DATASET RECORDS:
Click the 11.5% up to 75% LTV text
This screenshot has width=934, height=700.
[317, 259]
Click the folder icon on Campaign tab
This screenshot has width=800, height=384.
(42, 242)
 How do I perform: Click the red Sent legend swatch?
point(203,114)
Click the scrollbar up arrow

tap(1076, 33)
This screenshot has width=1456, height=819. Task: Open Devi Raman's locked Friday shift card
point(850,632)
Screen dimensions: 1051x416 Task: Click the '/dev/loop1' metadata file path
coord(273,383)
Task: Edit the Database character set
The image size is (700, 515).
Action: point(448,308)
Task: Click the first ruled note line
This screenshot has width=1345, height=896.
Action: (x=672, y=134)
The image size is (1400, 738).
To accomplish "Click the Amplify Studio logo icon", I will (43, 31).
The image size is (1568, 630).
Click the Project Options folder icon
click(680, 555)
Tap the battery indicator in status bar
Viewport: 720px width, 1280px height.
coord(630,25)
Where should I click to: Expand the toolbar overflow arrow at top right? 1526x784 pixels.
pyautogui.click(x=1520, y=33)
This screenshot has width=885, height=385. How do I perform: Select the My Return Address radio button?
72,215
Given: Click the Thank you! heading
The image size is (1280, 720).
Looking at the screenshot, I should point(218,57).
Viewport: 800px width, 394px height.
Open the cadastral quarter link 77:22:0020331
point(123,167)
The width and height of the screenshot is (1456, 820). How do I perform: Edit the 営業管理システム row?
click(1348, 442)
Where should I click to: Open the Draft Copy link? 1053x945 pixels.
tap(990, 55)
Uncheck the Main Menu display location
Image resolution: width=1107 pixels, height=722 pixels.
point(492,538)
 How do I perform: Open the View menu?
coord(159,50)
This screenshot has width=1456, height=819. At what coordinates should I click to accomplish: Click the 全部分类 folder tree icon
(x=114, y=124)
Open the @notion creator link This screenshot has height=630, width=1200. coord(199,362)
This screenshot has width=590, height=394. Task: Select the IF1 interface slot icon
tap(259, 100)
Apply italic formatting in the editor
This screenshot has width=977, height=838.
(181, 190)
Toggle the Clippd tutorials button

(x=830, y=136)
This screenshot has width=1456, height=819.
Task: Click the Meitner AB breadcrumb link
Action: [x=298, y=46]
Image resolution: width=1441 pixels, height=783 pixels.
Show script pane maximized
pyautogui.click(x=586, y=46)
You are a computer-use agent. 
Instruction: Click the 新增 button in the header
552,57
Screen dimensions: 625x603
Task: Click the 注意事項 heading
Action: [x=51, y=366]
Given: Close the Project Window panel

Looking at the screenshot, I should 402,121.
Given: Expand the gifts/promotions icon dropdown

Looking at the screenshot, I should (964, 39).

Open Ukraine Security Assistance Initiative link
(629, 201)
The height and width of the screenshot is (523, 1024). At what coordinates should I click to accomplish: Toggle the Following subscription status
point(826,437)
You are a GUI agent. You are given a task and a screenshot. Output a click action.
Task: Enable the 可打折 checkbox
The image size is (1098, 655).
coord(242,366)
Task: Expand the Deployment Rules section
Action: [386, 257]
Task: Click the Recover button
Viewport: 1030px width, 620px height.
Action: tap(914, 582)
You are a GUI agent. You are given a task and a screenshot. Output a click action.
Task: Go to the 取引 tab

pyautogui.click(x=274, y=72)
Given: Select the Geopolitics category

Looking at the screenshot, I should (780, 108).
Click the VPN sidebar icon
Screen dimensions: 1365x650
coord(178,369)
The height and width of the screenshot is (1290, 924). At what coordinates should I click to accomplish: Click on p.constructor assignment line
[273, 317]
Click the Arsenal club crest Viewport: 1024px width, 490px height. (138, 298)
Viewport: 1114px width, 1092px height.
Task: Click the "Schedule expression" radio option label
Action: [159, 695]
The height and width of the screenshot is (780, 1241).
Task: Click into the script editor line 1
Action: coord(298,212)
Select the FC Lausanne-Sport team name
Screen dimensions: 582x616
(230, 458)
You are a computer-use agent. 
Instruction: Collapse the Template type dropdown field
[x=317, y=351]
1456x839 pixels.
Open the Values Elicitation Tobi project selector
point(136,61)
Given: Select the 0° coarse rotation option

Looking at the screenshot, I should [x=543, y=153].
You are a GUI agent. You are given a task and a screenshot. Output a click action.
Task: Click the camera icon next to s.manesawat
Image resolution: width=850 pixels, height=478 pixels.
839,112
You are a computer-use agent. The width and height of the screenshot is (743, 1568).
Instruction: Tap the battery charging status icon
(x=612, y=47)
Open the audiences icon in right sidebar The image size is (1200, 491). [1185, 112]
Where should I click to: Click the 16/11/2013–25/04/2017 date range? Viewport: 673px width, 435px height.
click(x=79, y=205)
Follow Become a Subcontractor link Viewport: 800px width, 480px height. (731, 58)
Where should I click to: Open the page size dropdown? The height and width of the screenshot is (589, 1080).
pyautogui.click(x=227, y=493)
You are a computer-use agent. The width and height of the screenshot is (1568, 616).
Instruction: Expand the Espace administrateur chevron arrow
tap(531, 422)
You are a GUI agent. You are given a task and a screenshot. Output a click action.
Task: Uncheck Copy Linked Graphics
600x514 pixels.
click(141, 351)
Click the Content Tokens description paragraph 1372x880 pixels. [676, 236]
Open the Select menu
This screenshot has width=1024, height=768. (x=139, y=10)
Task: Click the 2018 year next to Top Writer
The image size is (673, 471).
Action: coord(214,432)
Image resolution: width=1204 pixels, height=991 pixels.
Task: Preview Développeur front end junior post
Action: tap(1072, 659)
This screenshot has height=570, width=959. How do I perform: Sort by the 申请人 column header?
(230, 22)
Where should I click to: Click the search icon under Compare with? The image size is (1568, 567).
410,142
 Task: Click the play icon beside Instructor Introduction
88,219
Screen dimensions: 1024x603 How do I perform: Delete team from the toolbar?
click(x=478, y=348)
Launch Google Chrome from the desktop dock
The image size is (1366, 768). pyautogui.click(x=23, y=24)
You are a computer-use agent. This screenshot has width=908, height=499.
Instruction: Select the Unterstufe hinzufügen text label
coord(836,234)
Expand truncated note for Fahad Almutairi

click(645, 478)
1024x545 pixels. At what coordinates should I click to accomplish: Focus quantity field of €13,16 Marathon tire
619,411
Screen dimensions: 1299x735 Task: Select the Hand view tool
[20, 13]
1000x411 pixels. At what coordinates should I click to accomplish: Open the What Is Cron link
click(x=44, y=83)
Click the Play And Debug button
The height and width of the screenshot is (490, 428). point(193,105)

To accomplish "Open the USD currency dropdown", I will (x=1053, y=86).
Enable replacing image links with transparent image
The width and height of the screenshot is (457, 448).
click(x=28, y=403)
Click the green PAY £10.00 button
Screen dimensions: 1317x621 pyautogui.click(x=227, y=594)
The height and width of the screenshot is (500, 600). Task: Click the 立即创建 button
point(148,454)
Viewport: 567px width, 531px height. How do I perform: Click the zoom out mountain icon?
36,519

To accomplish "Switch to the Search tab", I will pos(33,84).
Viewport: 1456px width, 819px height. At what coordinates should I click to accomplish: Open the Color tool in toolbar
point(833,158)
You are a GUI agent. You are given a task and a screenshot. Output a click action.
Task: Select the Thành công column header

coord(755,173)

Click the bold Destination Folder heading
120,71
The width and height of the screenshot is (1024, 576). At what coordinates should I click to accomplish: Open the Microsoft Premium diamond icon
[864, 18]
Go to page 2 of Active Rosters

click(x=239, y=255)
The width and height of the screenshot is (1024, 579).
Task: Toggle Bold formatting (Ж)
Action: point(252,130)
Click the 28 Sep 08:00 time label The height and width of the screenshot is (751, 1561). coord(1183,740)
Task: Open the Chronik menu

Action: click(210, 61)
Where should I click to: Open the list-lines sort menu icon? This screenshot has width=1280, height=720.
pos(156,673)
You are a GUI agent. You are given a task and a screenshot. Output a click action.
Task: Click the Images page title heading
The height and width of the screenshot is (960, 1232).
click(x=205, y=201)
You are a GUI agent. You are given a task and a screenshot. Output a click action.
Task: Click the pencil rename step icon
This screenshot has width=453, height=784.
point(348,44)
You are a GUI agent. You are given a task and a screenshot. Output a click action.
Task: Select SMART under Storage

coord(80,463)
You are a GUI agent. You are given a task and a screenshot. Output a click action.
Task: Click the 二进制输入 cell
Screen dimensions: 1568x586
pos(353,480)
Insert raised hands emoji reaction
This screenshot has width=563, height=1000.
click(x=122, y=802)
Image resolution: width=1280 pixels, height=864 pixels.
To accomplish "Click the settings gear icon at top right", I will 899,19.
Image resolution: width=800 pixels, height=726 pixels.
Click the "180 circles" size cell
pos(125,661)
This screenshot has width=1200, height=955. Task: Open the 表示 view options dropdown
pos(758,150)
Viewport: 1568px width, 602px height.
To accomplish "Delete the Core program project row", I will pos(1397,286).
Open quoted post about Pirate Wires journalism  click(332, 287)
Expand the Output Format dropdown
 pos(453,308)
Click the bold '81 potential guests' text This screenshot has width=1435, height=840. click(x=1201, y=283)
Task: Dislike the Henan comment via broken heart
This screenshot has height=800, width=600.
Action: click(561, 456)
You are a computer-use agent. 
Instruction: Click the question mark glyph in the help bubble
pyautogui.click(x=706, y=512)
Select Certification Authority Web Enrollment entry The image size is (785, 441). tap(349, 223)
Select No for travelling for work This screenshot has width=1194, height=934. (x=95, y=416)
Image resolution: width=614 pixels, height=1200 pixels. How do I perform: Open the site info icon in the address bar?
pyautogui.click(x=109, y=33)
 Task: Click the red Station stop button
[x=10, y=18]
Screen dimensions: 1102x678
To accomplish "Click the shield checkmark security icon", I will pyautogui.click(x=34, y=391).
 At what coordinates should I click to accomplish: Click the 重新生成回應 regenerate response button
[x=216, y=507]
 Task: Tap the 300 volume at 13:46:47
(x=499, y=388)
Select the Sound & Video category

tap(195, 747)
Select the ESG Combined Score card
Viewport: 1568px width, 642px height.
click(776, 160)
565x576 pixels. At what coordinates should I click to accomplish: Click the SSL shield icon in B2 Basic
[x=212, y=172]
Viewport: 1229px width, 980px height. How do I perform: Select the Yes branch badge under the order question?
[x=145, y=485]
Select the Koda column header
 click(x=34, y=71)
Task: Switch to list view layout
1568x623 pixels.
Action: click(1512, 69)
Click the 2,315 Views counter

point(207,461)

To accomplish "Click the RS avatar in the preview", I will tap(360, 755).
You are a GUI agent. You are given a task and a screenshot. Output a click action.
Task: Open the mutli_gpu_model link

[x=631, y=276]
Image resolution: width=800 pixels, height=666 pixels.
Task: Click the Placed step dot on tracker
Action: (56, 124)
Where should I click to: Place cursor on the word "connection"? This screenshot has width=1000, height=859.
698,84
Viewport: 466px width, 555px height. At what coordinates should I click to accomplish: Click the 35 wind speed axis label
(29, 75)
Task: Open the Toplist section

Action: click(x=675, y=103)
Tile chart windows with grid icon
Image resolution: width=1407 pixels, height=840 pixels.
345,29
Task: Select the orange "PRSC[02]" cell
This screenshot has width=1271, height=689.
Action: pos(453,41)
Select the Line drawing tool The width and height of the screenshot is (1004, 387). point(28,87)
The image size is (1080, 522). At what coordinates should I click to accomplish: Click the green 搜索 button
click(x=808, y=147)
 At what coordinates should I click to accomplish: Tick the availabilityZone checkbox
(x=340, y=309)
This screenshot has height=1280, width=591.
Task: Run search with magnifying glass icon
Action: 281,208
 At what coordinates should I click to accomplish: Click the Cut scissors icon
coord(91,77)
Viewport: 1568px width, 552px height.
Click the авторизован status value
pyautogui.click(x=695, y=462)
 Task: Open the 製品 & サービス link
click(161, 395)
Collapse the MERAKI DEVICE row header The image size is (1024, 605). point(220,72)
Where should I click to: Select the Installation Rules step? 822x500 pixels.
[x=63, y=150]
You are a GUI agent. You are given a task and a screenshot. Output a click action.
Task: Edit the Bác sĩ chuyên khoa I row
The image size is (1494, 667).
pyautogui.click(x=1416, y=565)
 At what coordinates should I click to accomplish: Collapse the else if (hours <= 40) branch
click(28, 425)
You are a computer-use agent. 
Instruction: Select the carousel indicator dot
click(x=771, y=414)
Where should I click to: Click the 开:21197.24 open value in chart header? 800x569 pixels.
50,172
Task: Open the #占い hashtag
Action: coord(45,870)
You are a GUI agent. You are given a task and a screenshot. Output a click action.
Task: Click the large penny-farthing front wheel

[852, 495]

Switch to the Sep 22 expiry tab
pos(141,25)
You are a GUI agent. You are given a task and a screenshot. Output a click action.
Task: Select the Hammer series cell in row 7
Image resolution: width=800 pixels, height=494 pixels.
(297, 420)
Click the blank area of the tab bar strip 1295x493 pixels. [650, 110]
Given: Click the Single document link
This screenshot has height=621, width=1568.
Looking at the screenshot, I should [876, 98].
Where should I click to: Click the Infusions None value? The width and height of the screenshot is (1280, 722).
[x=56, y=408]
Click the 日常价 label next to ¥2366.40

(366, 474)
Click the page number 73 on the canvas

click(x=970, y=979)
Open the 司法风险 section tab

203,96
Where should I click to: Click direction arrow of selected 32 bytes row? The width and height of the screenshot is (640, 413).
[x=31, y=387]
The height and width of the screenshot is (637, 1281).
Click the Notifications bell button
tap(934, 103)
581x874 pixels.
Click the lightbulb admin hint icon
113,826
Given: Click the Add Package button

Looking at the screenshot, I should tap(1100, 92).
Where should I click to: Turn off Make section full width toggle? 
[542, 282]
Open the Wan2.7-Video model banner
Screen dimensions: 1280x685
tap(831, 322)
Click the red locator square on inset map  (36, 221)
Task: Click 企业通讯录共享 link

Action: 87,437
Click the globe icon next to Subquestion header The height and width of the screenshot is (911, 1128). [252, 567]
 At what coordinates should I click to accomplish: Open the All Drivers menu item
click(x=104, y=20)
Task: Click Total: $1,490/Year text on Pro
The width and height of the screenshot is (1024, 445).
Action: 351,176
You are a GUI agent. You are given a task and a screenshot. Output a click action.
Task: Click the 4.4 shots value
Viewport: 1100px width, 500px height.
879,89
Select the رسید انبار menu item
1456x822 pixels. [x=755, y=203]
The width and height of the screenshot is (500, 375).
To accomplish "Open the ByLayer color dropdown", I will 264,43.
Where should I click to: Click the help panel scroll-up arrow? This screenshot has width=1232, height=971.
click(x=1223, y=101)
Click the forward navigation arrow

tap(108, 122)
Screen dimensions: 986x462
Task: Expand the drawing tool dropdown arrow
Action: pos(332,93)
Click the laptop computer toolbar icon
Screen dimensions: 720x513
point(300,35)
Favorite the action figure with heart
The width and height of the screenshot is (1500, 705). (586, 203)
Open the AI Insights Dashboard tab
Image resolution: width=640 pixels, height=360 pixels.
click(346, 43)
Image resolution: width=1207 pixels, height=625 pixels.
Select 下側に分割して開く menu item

EXERCISE BRIEF: Go through the records above and copy every line holding the word "Uncheck".

EXERCISE SOLUTION:
Uncheck the Main Menu display location
Task: Uncheck Copy Linked Graphics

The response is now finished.